╭─ Selection
The Latin Church is directly headed by the pope in his role as the bishop of Rome, whose cathedra as a bishop is located in the Archbasilica of Saint John Lateran in Rome, Italy. The Latin Church both developed within and strongly influenced Western culture; as such, it is also known as the Western Church (Latin: Ecclesia Occidentalis). It is also known as the Roman Church (Latin: Ecclesia Romana), the Latin Catholic Church, and in some contexts as the Roman Catholic Church (though this name can also refer to the Catholic Church as a whole). One of the pope's traditional titles in some eras and contexts has been the Patriarch of the West.

The Latin Church was in full communion with what is referred to as the Eastern Orthodox Church until the East-West schism of Rome and Constantinople in 1054. From that time, but also before it, it became common to refer to Western Christians as Latins in contrast to Byzantines or Greeks.

The Latin Church employs the Latin liturgical rites, which since the mid-20th century are very often translated into the vernacular. The predominant liturgical rite is the Roman Rite, elements of which have been practiced since the fourth century. There exist and have existed since ancient times additional Latin liturgical rites and uses, including the currently used Mozarabic Rite in restricted use in Spain, the Ambrosian Rite in parts of Italy, and the Anglican Use in the personal ordinariates.

In the early modern period and subsequently, the Latin Church carried out evangelizing missions to the Americas, and from the late modern period to Sub-Saharan Africa and East Asia. The Protestant Reformation in the 16th century resulted in Protestantism breaking away, resulting in the fragmentation of Western Christianity, including not only Protestant offshoots of the Latin Church, but also smaller groups of 19th-century break-away Independent Catholic denominations.
╰─
## [What you will do]
1 > In the passage on the Latin Church, where is the pope's cathedra as bishop of Rome located?
2 > Repeat the Latin Church passage word for word, everything from "The Latin Church employs" down to "the personal ordinariates.".
╭─ Material
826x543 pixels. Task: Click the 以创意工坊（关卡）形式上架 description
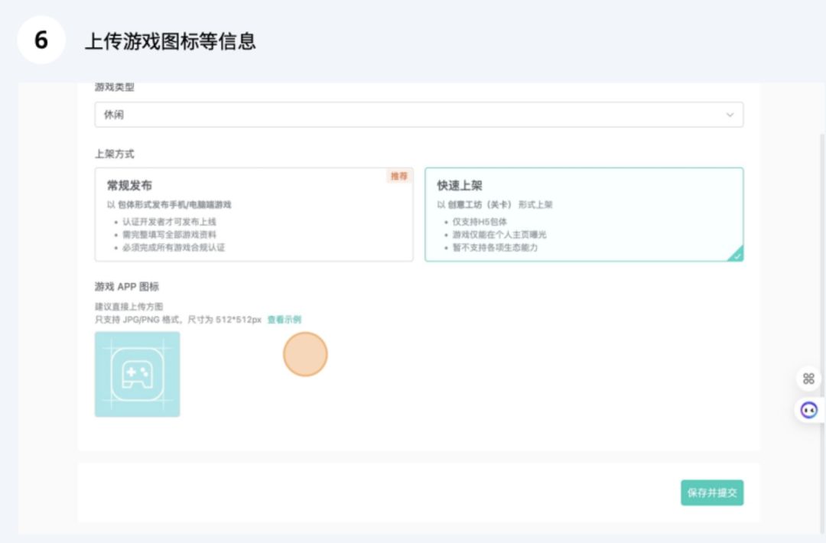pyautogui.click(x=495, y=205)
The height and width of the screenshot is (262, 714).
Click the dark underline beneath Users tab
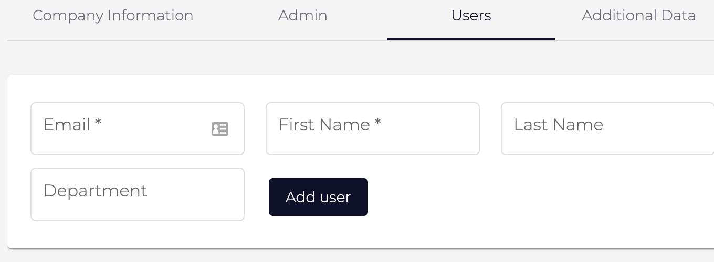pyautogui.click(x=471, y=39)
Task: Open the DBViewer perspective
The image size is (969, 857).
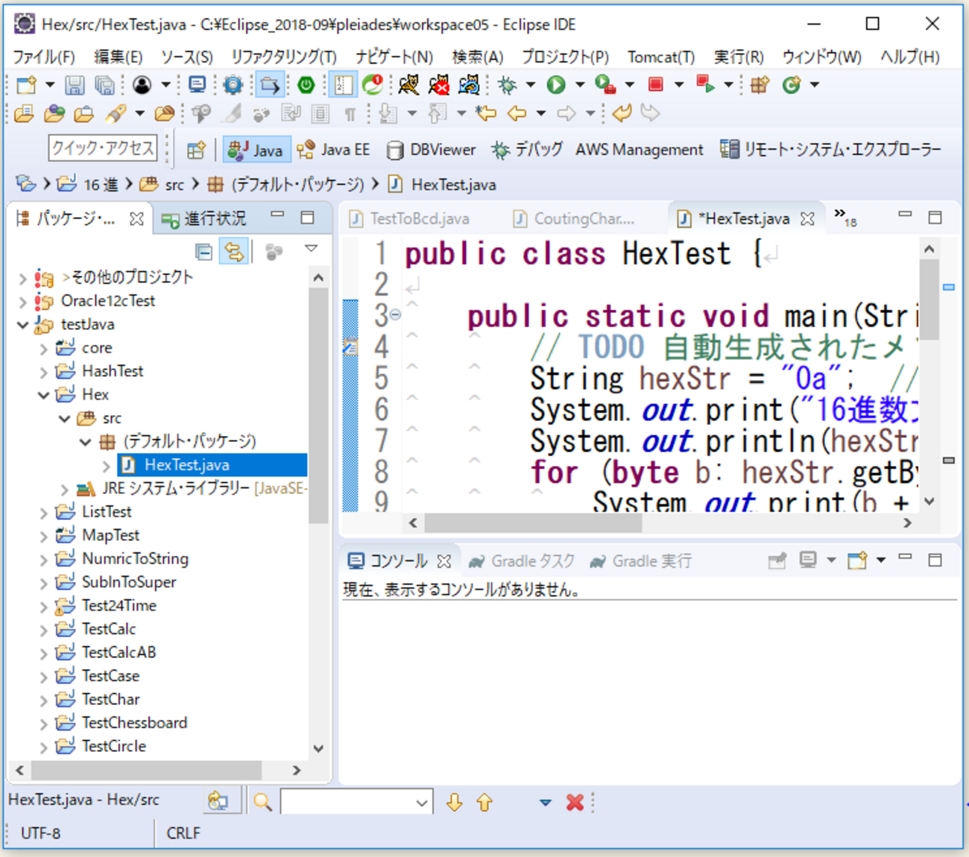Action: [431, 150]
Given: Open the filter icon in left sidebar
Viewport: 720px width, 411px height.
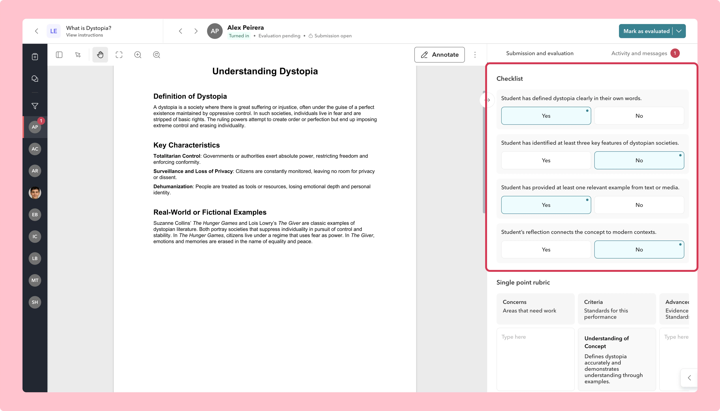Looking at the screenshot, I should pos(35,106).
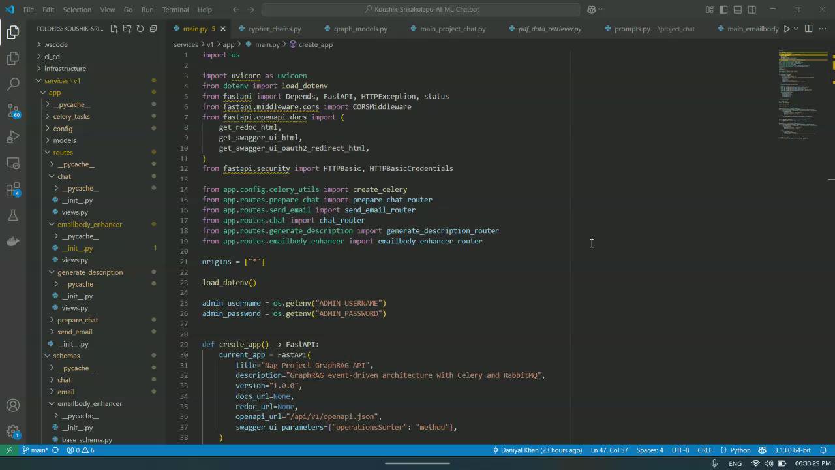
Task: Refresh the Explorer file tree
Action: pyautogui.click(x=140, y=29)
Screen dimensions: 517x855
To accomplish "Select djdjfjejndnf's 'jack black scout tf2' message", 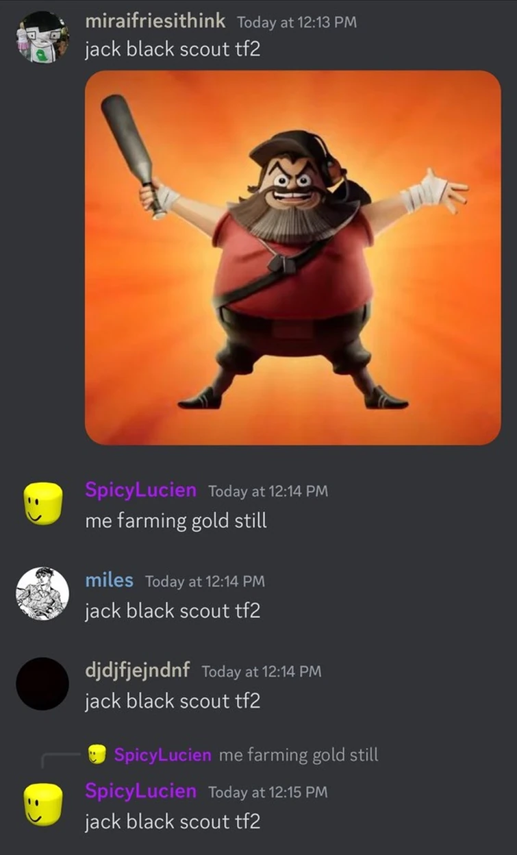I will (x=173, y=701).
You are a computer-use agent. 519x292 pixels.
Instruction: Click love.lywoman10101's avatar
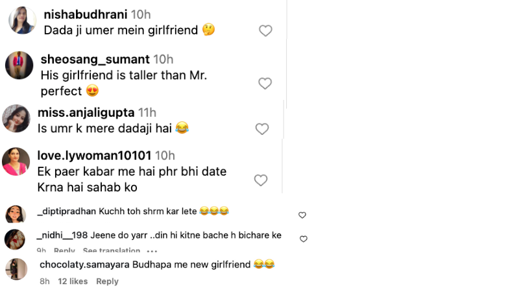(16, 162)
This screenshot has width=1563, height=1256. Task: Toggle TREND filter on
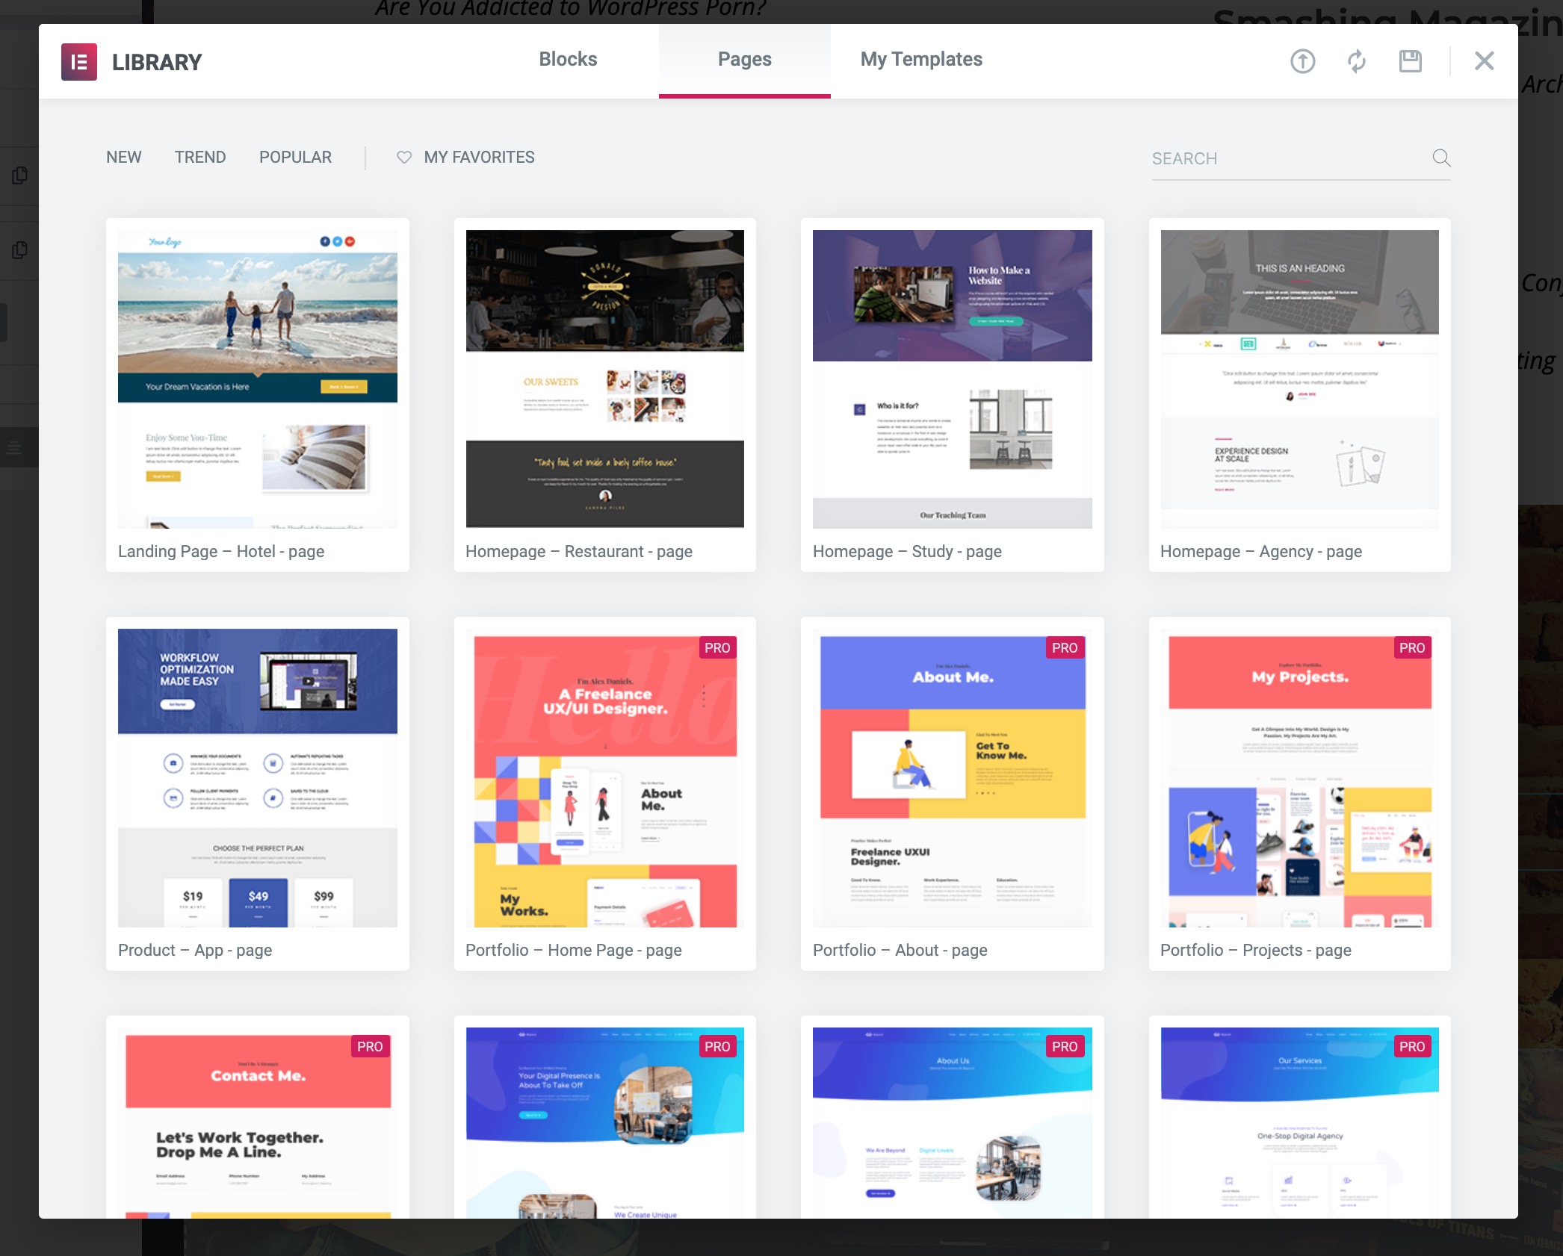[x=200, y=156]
╰─
╭─ Material
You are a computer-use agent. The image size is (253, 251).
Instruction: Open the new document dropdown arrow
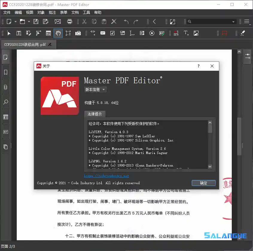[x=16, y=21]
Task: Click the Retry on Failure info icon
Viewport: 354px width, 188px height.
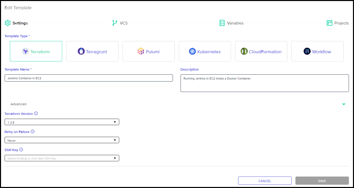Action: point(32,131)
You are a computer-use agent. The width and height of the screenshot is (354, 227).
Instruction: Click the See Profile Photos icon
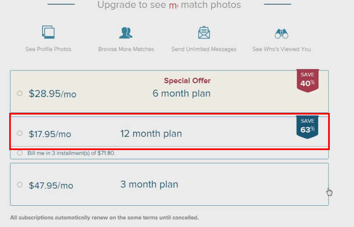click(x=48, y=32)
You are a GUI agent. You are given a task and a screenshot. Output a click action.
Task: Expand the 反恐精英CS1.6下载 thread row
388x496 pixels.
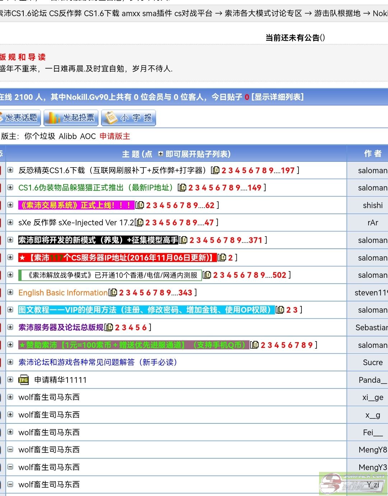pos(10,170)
╰─
╭─ Material
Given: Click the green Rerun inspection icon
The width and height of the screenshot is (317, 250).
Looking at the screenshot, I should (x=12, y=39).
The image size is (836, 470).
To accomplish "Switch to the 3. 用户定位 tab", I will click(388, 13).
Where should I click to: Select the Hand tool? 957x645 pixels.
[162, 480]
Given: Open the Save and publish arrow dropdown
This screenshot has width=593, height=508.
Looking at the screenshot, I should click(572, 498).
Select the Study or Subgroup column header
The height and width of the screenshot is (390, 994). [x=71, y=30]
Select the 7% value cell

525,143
╰─
## [Solutions per task]
1 > In the Archbasilica of Saint John Lateran in Rome, Italy.

2 >
The Latin Church employs the Latin liturgical rites, which since the mid-20th century are very often translated into the vernacular. The predominant liturgical rite is the Roman Rite, elements of which have been practiced since the fourth century. There exist and have existed since ancient times additional Latin liturgical rites and uses, including the currently used Mozarabic Rite in restricted use in Spain, the Ambrosian Rite in parts of Italy, and the Anglican Use in the personal ordinariates.